Recent advances in deep learning, particularly frequency dynamic convolution (FDY conv), have significantly improved sound event detection (SED) by enabling frequency-adaptive feature extraction. However, FDY conv relies on temporal average pooling, which treats all temporal frames equally, limiting its ability to capture transient sound events such as alarm bells, door knocks, and speech plosives. To address this limitation, we propose temporal attention pooling frequency dynamic convolution (TFD conv) to replace temporal average pooling with temporal attention pooling (TAP). TAP adaptively weights temporal features through three complementary mechanisms: time attention pooling (TA) for emphasizing salient features, velocity attention pooling (VA) for capturing transient changes, and conventional average pooling for robustness to stationary signals. Ablation studies show that TFD conv improves average PSDS1 by 3.02% over FDY conv with only a 14.8% increase in parameter count. Classwise ANOVA and Tukey HSD analysis further demonstrate that TFD conv significantly enhances detection performance for transient-heavy events, outperforming existing FDY conv models. Notably, TFD conv achieves a maximum PSDS1 score of 0.456, surpassing previous state-of-the-art SED systems. We also explore the compatibility of TAP with other FDY conv variants, including dilated FDY conv (DFD conv), partial FDY conv (PFD conv), and multi-dilated FDY conv (MDFD conv). Among these, the integration of TAP with MDFD conv achieves the best result with a PSDS1 score of 0.459, validating the complementary strengths of temporal attention and multi-scale frequency adaptation. These findings establish TFD conv as a powerful and generalizable framework for enhancing both transient sensitivity and overall feature robustness in SED.

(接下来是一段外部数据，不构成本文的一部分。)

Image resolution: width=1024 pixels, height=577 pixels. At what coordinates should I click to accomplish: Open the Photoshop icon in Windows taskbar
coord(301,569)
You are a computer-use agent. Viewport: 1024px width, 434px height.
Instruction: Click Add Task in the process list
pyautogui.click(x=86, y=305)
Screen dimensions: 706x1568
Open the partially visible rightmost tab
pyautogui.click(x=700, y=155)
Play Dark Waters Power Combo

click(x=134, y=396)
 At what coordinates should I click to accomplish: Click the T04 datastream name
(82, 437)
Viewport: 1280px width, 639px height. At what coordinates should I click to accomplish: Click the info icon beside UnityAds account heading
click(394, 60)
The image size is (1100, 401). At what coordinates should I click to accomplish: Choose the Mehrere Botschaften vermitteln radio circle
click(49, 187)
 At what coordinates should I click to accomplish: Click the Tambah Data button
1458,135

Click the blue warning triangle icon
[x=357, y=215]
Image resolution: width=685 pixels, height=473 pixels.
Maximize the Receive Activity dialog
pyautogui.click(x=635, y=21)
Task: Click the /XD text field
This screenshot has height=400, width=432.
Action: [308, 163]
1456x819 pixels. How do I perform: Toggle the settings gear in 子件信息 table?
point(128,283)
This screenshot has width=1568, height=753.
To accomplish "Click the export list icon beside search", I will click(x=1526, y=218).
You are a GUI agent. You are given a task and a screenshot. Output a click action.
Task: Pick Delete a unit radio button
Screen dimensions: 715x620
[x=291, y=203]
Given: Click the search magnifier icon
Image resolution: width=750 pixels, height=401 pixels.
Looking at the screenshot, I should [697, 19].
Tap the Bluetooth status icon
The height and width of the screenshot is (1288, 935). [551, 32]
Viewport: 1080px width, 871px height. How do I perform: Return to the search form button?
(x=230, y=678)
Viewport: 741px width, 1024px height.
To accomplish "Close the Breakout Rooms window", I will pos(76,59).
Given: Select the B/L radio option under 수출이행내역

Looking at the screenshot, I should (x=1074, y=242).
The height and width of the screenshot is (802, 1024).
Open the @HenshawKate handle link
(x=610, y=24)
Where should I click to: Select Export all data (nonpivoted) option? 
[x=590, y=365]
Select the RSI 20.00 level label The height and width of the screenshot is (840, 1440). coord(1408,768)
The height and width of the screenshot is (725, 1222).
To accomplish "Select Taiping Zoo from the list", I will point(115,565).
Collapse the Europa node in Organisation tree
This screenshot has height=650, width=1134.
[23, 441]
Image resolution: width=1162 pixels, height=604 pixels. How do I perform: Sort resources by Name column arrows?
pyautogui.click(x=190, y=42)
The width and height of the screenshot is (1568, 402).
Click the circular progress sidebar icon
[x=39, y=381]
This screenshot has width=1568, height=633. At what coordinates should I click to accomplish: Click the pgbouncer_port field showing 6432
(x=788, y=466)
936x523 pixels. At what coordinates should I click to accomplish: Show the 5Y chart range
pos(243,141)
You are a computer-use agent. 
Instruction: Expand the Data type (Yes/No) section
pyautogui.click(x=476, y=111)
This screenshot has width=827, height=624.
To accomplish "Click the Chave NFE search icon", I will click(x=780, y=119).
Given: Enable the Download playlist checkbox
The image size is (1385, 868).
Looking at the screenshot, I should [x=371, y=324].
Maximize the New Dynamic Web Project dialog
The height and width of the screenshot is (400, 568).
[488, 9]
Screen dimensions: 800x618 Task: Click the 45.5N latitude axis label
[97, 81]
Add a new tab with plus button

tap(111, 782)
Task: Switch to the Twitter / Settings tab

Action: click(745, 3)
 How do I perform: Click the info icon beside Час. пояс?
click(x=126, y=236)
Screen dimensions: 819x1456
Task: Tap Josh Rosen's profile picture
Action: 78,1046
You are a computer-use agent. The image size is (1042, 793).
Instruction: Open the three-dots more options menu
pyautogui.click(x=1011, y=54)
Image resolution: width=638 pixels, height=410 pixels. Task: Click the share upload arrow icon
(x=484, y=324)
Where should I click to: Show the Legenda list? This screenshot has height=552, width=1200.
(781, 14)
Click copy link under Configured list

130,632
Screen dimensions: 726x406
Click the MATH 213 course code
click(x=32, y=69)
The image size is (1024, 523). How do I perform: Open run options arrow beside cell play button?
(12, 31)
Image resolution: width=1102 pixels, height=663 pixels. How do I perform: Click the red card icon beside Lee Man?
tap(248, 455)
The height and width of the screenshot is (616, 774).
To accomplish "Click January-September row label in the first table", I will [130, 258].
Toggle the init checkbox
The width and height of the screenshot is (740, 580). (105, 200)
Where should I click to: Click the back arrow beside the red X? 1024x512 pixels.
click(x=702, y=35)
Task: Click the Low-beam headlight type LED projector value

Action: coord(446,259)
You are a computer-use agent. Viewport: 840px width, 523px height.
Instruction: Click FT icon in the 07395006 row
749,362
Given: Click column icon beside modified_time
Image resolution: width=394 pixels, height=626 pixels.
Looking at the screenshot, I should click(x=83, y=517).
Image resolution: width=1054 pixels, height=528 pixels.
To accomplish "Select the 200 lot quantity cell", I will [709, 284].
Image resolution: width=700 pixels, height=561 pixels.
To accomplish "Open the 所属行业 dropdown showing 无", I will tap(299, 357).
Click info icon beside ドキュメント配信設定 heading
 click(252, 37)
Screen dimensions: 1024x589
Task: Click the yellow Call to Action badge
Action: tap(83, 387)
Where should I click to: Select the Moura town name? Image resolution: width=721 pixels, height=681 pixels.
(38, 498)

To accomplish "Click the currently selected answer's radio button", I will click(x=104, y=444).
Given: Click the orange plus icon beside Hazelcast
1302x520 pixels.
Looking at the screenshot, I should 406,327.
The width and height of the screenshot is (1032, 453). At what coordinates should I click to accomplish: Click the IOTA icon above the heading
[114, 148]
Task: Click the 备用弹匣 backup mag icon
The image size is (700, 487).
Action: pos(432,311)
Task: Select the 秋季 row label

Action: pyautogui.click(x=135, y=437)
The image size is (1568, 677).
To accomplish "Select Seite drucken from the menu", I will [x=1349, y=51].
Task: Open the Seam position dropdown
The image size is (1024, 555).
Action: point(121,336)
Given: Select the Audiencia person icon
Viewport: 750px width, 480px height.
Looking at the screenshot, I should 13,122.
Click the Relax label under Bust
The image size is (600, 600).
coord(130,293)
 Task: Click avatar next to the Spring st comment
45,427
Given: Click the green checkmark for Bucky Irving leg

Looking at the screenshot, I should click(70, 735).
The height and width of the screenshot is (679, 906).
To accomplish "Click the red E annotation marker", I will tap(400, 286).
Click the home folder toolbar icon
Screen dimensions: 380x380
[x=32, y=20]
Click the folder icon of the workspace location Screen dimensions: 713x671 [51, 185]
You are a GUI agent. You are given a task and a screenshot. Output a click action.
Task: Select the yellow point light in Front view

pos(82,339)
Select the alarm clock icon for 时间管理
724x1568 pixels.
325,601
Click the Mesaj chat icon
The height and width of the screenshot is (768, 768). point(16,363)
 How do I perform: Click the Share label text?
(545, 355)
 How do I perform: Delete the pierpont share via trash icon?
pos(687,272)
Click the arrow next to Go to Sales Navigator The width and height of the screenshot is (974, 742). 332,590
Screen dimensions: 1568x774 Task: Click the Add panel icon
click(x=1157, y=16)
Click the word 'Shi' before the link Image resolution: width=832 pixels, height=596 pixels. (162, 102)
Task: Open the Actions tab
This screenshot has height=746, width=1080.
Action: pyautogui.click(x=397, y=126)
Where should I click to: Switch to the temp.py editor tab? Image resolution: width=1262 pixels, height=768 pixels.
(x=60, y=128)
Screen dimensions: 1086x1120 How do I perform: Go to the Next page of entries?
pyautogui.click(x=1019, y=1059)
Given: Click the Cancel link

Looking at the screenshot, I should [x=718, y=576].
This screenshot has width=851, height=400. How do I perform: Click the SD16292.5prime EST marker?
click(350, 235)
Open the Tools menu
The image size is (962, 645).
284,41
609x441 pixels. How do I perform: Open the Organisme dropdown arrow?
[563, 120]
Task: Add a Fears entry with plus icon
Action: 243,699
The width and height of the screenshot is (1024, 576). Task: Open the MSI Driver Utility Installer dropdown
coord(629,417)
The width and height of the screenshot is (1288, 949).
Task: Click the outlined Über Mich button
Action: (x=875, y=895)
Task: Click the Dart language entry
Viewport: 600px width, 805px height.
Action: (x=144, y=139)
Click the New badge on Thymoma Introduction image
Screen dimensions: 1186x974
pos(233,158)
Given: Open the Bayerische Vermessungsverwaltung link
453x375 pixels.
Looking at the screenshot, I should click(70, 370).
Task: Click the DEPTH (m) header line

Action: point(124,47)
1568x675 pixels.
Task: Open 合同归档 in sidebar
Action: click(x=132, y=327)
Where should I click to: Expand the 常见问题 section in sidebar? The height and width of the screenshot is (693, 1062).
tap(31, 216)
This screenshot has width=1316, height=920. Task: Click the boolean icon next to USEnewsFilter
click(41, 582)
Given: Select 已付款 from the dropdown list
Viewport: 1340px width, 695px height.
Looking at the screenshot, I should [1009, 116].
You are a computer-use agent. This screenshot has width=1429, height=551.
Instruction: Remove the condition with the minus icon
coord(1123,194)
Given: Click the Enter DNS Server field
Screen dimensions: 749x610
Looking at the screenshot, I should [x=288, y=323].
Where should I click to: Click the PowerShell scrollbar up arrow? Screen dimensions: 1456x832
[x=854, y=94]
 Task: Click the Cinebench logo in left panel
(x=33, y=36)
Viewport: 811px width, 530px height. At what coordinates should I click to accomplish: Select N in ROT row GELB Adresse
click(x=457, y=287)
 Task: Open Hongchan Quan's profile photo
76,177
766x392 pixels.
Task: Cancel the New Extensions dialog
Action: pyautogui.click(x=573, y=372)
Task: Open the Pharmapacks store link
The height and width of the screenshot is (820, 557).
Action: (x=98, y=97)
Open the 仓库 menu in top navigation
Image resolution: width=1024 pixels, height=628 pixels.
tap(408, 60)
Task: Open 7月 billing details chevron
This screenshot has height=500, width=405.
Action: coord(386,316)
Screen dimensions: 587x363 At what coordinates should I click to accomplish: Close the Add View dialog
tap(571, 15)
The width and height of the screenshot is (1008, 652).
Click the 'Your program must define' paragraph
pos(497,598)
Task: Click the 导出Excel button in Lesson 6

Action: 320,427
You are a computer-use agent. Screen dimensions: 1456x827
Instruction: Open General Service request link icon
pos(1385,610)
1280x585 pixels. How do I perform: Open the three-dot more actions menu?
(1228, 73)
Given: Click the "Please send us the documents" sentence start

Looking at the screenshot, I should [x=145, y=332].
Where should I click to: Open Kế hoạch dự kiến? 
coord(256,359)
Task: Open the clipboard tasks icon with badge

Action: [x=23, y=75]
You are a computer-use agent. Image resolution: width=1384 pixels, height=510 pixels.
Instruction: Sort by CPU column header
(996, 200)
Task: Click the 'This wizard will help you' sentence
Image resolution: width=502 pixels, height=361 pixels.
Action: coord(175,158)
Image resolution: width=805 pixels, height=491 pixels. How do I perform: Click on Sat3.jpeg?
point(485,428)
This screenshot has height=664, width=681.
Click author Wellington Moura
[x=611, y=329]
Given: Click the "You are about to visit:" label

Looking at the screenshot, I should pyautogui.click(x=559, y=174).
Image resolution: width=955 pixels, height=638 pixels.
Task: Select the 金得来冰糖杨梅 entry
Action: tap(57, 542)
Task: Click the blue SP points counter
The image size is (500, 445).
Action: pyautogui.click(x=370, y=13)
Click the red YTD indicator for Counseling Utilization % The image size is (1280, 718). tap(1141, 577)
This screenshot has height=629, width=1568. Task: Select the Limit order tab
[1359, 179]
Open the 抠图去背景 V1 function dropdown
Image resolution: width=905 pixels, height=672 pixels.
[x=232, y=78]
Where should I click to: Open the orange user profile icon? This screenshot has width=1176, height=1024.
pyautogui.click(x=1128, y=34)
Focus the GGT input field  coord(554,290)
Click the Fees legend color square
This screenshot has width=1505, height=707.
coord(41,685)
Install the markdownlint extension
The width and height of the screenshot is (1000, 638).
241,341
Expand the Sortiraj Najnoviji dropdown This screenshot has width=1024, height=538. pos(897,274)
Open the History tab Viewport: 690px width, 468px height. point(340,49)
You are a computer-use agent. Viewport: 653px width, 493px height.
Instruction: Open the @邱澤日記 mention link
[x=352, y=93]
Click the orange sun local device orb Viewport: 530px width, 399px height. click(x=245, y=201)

翻译：深度学习的最新进展，特别是频率动态卷积（FDY conv），通过实现频率自适应的特征提取，显著提升了声音事件检测（SED）的性能。然而，FDY conv依赖于时序平均池化，该方法对所有时间帧一视同仁，限制了其捕捉瞬态声音事件（如警报声、敲门声和语音爆破音）的能力。为克服这一局限，我们提出了时序注意力池化频率动态卷积（TFD conv），用时序注意力池化（TAP）替代时序平均池化。TAP通过三种互补机制自适应地加权时序特征：用于突出显著特征的时间注意力池化（TA）、用于捕捉瞬态变化的速率注意力池化（VA），以及用于保持对平稳信号鲁棒性的常规平均池化。消融实验表明，与FDY conv相比，TFD conv在参数量仅增加14.8%的情况下，将平均PSDS1提升了3.02%。类间方差分析和Tukey HSD分析进一步证明，TFD conv显著增强了对瞬态丰富事件的检测性能，优于现有的FDY conv模型。值得注意的是，TFD conv取得了0.456的最高PSDS1分数，超越了先前最先进的SED系统。我们还探索了TAP与其他FDY conv变体的兼容性，包括膨胀FDY conv（DFD conv）、部分FDY conv（PFD conv）和多膨胀FDY conv（MDFD conv）。其中，TAP与MDFD conv的集成取得了最佳结果，PSDS1分数达到0.459，验证了时序注意力与多尺度频率自适应之间的互补优势。这些发现确立了TFD conv作为一个强大且可推广的框架，能够有效增强SED中的瞬态敏感性和整体特征鲁棒性。